Miami Marlins – No. 81
- Coach
- Born: September 21, 1988 (age 37) Seattle, Washington, U.S.
- Bats: RightThrows: Right

Teams
- As coach Philadelphia Phillies (2018–2019); Chicago Cubs (2020–2023); Miami Marlins (2026–present);

= Craig Driver =

American baseball coach (born 1988)

Craig Driver (born September 21, 1988) is an American professional baseball coach who currently serves as the first base coach for the Miami Marlins of Major League Baseball (MLB).

==Career==
Driver attended Nathan Hale High School in Seattle, Washington, where he played baseball and basketball for the Raiders. Driver played four years of college baseball as a catcher; first at Columbia Basin College for one year, and then at the University of Puget Sound for his final three years.

Driver began his coaching career at the University of Puget Sound, serving as a catching coach, first base coach, and recruiter for the 2011–2012 season. Driver spent the 2012–2013 and 2013–2014 seasons at Central Washington University as a graduate assistant coach. He returned to Puget Sound for the 2014–2015 and 2015–2016 seasons as the athletic recruitment coordinator and head assistant coach. Driver then spent the 2016–2017 season at Yale University, serving as their catching coach.

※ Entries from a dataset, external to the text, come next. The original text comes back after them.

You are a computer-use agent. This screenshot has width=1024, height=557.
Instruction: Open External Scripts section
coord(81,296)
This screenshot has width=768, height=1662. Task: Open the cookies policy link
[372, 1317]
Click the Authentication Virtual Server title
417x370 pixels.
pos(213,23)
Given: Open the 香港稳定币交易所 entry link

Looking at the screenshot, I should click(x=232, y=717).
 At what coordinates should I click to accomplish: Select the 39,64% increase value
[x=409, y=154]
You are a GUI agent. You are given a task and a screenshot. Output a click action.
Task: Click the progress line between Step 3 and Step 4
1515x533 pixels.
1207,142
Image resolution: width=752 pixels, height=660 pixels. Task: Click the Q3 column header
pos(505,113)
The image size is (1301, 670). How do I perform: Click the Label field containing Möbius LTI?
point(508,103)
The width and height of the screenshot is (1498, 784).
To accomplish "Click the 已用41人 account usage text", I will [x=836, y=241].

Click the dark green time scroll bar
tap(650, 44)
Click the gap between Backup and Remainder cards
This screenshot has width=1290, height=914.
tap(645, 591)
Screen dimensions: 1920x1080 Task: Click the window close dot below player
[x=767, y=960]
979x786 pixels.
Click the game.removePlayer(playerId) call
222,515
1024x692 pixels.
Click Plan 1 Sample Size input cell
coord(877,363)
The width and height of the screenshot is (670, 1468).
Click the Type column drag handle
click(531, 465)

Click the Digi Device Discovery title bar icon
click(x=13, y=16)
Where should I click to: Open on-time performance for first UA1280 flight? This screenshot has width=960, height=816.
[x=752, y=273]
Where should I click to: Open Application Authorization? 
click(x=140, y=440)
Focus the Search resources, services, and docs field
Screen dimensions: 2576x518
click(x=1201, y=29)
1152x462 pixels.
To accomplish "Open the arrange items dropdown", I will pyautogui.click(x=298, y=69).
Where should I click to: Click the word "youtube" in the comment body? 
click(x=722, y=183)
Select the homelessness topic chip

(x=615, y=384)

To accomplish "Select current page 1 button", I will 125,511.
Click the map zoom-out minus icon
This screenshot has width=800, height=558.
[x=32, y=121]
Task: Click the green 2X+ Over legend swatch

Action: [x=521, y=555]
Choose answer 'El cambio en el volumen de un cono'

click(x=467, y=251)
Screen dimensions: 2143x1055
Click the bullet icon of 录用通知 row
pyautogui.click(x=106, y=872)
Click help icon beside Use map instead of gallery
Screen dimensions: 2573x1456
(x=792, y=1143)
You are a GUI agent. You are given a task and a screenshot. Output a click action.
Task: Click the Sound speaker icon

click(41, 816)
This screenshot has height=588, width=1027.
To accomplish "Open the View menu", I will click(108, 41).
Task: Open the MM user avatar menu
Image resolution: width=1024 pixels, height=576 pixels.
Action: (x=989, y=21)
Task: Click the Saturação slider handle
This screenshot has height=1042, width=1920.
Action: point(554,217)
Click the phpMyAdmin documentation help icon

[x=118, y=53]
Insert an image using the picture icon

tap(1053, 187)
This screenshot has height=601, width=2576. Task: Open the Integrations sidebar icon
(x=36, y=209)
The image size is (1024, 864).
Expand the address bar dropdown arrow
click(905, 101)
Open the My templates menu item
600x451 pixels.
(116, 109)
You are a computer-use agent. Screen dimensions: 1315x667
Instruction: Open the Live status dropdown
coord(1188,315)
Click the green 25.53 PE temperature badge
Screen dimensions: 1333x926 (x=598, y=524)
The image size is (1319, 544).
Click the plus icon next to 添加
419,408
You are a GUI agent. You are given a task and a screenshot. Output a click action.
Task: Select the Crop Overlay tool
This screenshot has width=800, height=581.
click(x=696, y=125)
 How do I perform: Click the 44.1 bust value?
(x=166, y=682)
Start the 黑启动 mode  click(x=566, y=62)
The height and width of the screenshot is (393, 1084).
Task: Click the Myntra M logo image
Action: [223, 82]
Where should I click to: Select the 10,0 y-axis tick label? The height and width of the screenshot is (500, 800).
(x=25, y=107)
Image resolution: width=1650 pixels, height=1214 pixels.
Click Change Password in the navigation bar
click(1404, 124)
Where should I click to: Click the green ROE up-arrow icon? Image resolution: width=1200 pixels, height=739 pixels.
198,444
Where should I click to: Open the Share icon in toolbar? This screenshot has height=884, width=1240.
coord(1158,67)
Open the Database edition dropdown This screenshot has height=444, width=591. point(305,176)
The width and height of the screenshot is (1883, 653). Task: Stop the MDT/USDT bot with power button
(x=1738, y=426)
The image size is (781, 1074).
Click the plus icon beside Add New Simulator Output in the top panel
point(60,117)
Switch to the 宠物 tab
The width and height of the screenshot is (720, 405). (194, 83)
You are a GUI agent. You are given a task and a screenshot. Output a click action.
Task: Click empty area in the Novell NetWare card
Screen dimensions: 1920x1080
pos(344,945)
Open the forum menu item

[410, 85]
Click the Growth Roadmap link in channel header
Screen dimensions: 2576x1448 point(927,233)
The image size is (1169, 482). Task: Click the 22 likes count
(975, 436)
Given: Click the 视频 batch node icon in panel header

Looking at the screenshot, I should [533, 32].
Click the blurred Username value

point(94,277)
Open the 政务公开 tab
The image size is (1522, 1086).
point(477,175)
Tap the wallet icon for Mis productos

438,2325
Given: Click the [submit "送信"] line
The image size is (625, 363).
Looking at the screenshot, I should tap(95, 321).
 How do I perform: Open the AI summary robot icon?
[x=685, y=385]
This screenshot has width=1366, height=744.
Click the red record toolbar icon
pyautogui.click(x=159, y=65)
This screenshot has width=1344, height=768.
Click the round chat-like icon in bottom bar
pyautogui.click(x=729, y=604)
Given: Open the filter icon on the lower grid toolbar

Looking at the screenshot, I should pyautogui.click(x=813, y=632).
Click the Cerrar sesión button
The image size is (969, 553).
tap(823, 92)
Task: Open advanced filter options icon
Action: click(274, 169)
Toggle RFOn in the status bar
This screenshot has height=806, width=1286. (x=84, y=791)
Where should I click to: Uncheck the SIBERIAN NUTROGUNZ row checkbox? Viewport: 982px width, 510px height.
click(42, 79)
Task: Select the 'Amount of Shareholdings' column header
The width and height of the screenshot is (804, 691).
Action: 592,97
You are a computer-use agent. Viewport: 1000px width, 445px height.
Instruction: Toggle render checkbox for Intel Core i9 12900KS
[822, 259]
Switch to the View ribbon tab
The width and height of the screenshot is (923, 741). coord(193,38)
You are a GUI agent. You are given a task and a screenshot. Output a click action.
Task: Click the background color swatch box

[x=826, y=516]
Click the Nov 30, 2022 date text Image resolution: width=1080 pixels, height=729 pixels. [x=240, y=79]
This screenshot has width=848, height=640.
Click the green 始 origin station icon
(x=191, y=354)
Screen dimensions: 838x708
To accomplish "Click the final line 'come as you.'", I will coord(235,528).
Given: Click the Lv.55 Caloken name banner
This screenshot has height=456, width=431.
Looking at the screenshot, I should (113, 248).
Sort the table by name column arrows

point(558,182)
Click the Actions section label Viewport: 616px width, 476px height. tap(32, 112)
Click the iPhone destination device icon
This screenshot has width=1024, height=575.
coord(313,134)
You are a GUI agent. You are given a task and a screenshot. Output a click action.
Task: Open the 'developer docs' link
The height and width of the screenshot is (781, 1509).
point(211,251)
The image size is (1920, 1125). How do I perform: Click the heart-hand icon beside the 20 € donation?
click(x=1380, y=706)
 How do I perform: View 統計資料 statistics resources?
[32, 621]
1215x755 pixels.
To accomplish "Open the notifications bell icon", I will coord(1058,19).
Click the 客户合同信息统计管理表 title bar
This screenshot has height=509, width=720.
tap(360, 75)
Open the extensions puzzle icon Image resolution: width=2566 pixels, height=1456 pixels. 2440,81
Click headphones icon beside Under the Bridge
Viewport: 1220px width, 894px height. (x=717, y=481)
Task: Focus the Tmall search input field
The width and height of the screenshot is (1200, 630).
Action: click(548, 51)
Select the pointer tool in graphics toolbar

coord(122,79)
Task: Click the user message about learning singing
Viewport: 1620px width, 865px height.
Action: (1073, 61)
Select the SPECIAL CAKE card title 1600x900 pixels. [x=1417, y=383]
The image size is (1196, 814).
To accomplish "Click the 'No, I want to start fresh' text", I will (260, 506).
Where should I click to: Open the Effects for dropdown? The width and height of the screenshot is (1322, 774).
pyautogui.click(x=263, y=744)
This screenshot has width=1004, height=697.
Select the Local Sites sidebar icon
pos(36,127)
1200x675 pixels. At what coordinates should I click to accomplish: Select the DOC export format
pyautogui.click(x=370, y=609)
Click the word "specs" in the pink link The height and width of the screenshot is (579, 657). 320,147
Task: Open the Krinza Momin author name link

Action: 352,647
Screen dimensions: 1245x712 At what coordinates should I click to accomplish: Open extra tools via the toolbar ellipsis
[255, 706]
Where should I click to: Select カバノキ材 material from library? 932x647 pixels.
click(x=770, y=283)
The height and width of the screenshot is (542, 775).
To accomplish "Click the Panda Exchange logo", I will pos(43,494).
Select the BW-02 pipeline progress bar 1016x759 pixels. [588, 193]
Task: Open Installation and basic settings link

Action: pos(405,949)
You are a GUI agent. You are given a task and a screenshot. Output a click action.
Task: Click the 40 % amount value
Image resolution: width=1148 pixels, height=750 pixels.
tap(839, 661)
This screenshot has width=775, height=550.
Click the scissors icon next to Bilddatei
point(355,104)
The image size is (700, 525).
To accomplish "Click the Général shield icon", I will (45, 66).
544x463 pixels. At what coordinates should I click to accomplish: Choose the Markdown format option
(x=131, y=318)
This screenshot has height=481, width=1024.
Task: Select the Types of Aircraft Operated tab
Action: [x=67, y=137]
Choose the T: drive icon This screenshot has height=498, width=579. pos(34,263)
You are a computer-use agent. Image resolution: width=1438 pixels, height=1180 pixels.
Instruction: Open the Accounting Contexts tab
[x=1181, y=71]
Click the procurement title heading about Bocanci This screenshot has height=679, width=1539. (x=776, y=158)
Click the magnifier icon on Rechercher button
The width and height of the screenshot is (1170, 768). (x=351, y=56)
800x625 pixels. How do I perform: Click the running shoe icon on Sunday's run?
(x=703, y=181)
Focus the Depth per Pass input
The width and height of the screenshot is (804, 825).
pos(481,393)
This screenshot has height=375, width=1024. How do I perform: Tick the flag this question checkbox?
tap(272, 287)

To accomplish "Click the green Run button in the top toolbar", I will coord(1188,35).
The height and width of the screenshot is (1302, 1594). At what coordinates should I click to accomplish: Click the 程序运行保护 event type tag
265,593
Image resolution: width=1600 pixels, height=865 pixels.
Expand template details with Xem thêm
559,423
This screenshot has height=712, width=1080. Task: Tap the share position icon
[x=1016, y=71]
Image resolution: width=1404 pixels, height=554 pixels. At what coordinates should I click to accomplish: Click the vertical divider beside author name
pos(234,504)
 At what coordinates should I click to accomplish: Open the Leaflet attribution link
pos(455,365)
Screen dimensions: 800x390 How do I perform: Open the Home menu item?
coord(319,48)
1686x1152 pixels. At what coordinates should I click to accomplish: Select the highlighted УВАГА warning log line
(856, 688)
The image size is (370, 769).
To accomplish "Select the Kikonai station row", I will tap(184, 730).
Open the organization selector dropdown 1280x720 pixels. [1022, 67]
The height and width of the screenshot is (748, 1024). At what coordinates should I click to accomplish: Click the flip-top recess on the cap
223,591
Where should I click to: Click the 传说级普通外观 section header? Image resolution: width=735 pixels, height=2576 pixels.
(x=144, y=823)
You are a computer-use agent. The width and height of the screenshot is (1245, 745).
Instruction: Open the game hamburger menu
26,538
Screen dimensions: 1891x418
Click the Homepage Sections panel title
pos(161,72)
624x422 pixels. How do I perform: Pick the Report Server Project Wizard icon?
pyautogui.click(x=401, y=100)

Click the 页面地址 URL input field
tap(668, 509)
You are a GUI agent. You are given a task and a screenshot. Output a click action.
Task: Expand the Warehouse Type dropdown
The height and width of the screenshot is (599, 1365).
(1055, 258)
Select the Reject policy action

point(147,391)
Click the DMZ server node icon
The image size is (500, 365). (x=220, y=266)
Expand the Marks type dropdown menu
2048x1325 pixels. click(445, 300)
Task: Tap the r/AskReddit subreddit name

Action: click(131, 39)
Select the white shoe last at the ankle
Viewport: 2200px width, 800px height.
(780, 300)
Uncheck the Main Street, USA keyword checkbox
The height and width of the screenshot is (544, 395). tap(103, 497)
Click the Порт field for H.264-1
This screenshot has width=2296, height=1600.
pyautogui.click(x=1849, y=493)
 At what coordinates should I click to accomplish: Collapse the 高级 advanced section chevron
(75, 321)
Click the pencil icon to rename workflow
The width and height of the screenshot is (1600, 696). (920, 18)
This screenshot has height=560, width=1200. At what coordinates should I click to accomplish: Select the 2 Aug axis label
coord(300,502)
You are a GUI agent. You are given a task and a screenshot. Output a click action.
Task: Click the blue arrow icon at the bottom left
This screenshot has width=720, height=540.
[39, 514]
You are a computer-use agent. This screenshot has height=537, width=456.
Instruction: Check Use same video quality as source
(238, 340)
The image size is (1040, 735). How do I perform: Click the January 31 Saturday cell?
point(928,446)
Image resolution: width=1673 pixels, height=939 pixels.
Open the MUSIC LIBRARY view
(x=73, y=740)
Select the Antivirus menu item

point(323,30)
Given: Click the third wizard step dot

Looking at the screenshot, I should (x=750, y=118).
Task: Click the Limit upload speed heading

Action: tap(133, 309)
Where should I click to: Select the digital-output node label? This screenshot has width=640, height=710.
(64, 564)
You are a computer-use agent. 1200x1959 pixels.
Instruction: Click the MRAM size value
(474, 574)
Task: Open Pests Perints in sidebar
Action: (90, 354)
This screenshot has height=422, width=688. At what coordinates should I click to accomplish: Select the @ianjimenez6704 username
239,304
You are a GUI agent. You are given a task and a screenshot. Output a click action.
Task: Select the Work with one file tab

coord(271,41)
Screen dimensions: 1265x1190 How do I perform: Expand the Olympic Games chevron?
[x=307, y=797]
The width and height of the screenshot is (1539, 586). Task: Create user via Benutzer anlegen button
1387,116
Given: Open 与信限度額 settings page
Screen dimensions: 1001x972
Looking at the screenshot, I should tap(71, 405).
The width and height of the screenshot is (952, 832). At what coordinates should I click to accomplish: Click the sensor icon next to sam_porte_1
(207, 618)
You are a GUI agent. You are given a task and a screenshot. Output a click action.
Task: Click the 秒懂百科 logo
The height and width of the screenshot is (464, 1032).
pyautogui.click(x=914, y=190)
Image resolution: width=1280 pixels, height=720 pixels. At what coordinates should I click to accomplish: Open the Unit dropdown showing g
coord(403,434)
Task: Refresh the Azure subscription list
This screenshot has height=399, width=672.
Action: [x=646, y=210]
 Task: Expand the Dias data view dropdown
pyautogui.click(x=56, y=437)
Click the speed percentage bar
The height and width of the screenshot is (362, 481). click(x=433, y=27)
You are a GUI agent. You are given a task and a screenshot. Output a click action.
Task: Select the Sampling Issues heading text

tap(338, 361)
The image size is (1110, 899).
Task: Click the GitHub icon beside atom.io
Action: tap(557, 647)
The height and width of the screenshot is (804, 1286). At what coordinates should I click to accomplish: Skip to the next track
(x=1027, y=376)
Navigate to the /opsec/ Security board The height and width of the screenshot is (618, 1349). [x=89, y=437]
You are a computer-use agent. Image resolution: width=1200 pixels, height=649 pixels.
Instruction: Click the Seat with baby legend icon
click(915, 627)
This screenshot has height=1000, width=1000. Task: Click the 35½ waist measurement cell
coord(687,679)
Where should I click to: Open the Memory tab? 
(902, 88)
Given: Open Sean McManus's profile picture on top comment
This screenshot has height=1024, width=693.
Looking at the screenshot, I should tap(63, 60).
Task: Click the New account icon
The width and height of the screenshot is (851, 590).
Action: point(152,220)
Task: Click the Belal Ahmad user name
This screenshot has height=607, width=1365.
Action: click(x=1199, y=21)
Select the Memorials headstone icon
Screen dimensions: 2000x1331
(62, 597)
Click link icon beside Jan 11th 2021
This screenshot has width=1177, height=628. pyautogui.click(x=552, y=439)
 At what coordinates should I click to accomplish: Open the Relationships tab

Driver began his professional coaching career with the Philadelphia Phillies, serving as their bullpen catcher and receiving coach in 2018 and 2019.

Driver was hired by the Chicago Cubs as their first base and catching coach prior to the 2020 season.

Driver spent the 2024 and 2025 seasons in the Los Angeles Dodgers organization as a catching and bullpen coach.

On November 19, 2025, the Miami Marlins hired Driver to serve as the team's first base coach.

==Personal life==
Driver graduated from the University of Puget Sound with a degree in business and a minor in mathematics, and completed a master's degree in athletic administration at Central Washington University.